Task statement: Check every line of the data below for the word "will" and say how many have it, without further comment.

[Stored data]
= = = = =
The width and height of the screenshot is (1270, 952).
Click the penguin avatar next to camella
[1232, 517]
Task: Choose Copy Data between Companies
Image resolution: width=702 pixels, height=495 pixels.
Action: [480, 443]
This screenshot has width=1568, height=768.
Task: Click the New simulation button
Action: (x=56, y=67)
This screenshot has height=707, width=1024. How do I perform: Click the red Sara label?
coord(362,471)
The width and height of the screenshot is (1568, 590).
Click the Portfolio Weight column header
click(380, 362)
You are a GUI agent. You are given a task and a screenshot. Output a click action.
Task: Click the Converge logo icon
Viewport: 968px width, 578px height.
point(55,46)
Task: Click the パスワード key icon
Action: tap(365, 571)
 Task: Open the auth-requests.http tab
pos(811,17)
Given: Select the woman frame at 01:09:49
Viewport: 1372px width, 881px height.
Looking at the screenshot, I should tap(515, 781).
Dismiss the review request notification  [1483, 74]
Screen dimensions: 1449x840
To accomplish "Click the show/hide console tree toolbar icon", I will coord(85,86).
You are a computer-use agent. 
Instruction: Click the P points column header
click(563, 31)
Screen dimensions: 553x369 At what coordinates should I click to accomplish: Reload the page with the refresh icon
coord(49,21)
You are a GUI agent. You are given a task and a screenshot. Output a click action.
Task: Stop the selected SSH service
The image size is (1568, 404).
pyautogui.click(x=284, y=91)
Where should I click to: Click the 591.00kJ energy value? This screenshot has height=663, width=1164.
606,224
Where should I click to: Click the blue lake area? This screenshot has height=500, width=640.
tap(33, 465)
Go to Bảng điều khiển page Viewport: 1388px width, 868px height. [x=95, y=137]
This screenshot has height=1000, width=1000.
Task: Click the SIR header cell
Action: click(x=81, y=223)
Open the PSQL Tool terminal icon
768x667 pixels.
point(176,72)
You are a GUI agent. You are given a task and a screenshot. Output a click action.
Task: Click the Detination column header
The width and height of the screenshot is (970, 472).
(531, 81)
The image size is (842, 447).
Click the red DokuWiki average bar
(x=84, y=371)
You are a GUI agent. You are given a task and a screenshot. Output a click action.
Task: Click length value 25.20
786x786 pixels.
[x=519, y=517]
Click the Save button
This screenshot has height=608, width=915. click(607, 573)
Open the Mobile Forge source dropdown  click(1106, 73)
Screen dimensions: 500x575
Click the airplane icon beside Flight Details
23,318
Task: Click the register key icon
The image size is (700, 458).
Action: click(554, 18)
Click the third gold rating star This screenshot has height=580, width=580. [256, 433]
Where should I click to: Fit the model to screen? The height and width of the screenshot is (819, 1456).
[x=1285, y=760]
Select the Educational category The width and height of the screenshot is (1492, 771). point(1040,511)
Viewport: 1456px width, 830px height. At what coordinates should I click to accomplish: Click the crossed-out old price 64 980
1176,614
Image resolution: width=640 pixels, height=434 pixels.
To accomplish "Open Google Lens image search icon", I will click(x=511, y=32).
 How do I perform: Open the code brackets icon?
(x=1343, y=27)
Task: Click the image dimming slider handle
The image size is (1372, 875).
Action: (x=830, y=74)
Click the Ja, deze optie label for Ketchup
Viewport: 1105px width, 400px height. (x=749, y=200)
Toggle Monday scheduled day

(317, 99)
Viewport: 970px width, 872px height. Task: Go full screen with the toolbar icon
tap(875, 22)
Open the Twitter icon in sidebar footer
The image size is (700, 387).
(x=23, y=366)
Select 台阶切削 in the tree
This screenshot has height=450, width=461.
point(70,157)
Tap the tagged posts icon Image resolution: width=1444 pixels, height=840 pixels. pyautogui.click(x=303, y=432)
= = = = =
Output for this exercise: 2